**ABOUT THIS EXERCISE**
Please write out only the lines from the line with "You are a computer-use agent." to the line with "Given: Pick the", inclusive, exactly as they stand below, without the pictures.

**DATASET RECORDS**
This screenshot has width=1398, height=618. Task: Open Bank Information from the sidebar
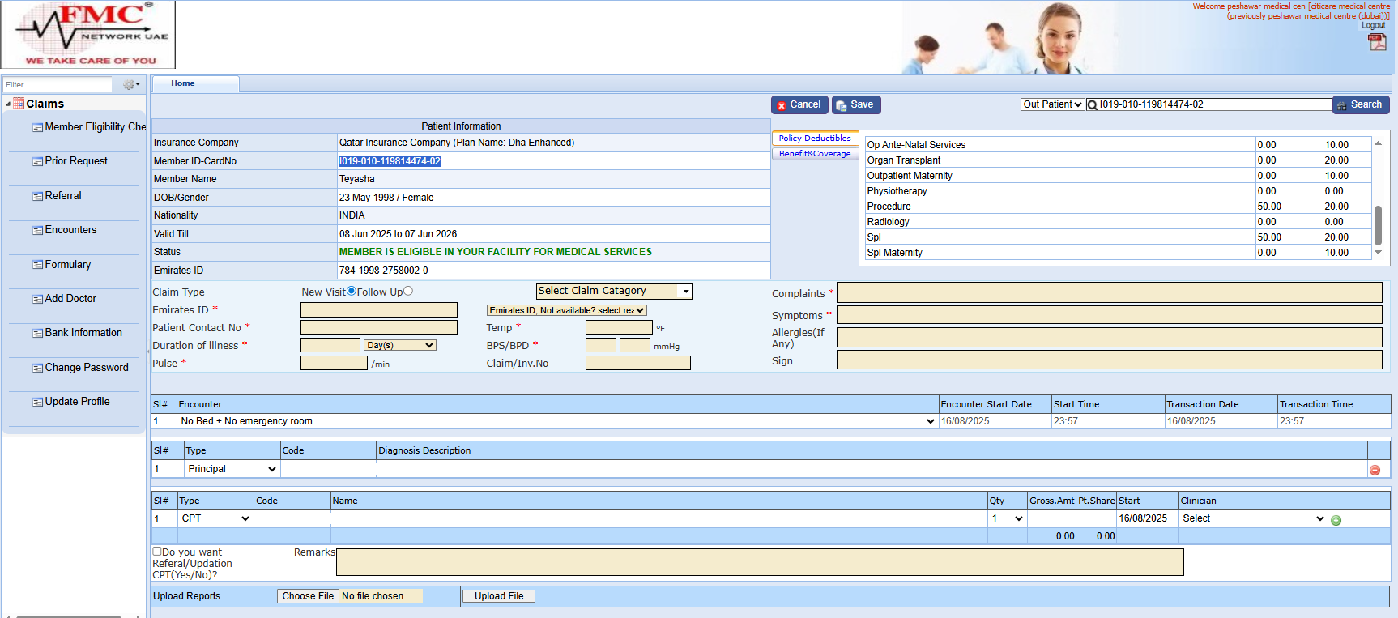[83, 333]
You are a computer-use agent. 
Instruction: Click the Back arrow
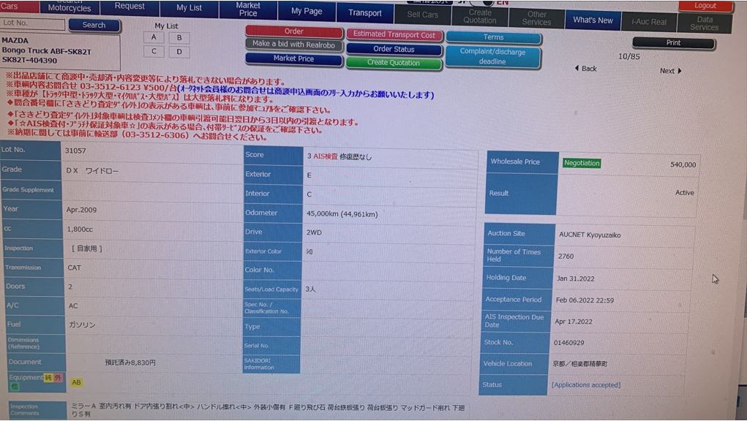pyautogui.click(x=585, y=69)
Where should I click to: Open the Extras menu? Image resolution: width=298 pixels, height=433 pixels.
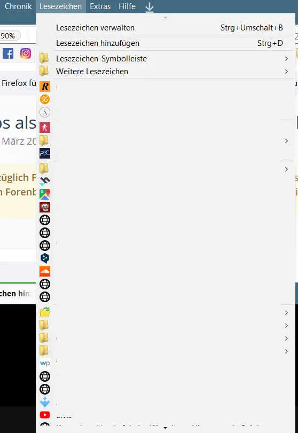(100, 6)
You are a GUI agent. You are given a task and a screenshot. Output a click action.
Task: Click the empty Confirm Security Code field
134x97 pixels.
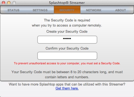67,56
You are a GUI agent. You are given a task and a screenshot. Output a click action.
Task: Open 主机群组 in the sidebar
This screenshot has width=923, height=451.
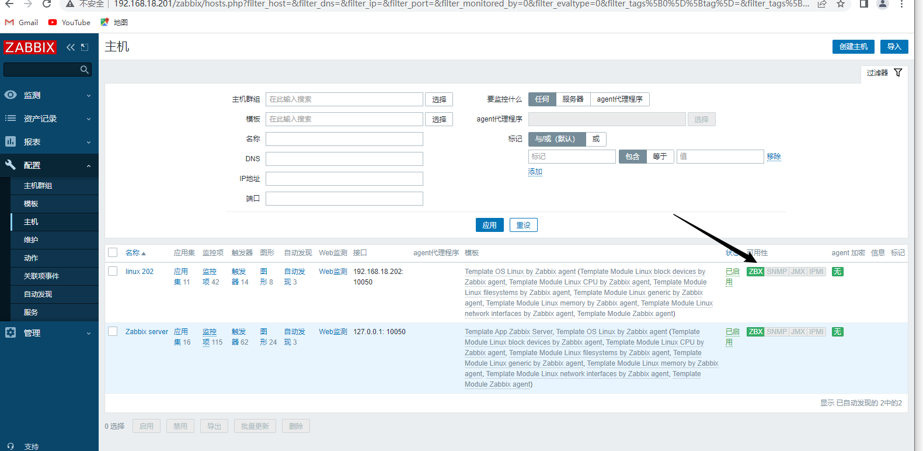38,186
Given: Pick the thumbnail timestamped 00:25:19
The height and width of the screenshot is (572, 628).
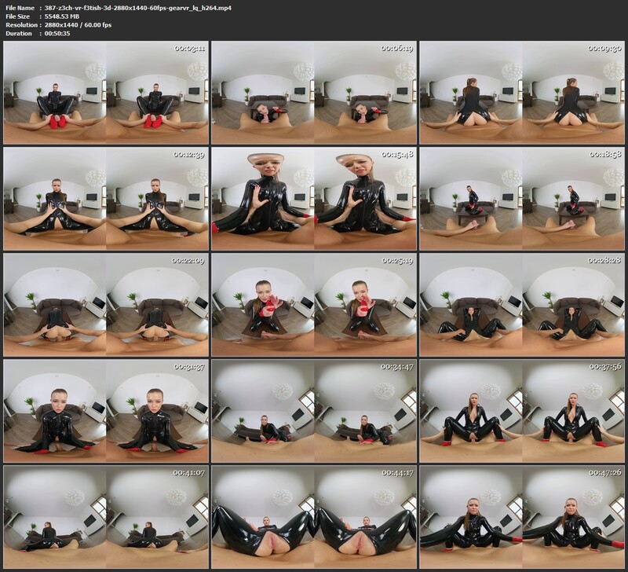Looking at the screenshot, I should [x=314, y=304].
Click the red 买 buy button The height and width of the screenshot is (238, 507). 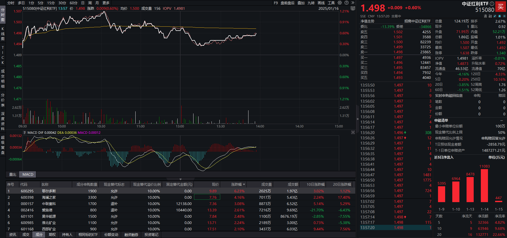(x=500, y=7)
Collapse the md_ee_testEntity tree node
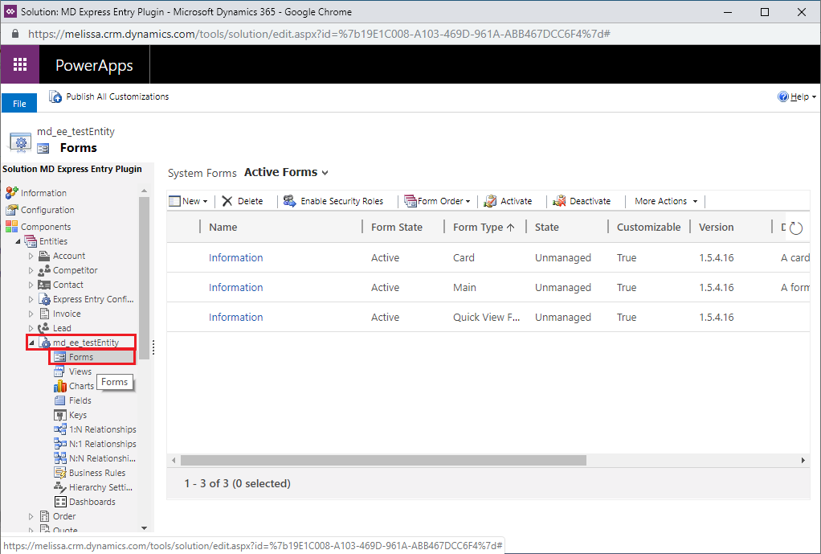 31,343
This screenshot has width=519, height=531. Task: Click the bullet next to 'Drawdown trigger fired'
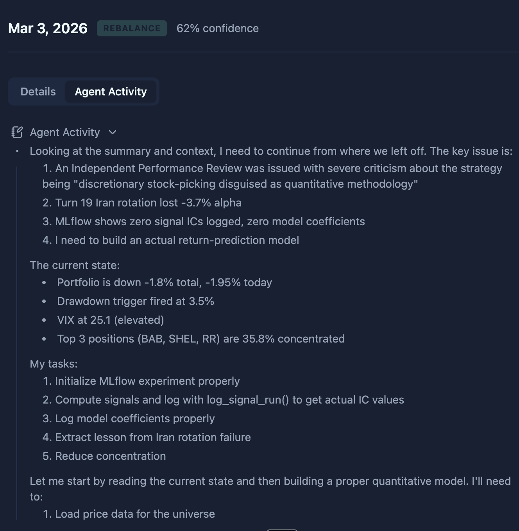point(44,301)
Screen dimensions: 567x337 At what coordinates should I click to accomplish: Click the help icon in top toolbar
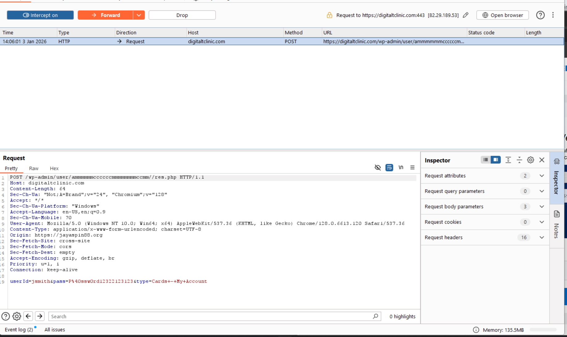coord(540,15)
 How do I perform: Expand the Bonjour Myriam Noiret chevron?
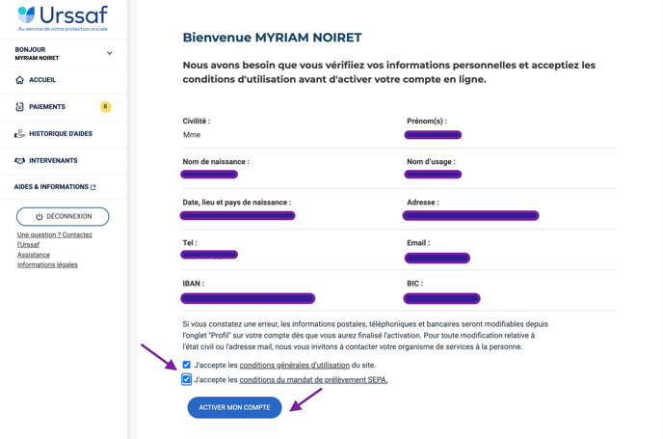click(109, 53)

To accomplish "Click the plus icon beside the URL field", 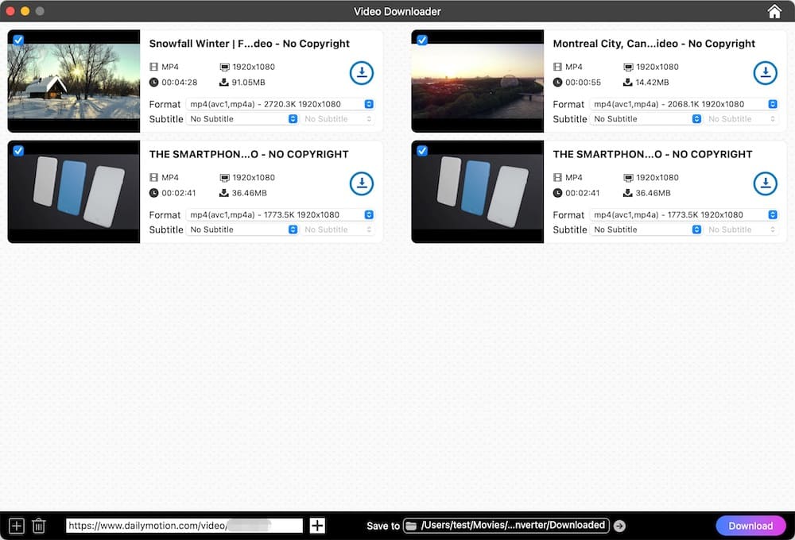I will point(316,525).
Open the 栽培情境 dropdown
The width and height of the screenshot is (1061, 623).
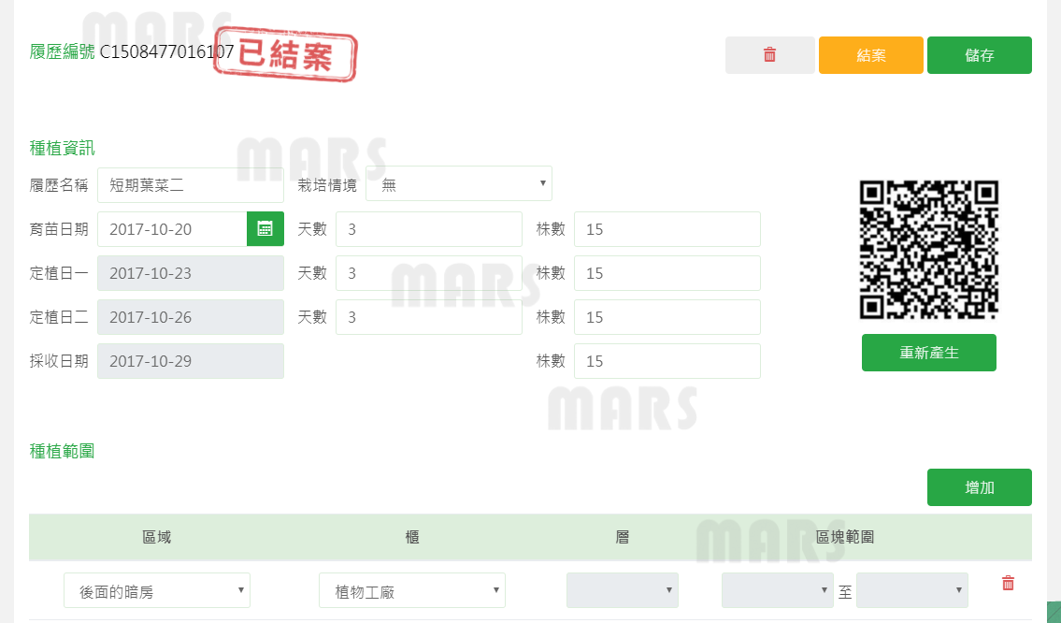[x=459, y=184]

**COMPLETED EXERCISE**
You are a computer-use agent. 
Instruction: Click the Back arrow
pyautogui.click(x=585, y=69)
Where should I click to: Open the Extras menu? Image resolution: width=298 pixels, height=433 pixels.
(100, 6)
You are a GUI agent. You are given a task and a screenshot. Output a click action.
Task: Click the empty Confirm Security Code field
134x97 pixels.
67,56
You are a GUI agent. You are given a task and a screenshot. Output a click action.
Task: Open 主机群组 in the sidebar
This screenshot has width=923, height=451.
38,186
Given: Pick the thumbnail timestamped 00:25:19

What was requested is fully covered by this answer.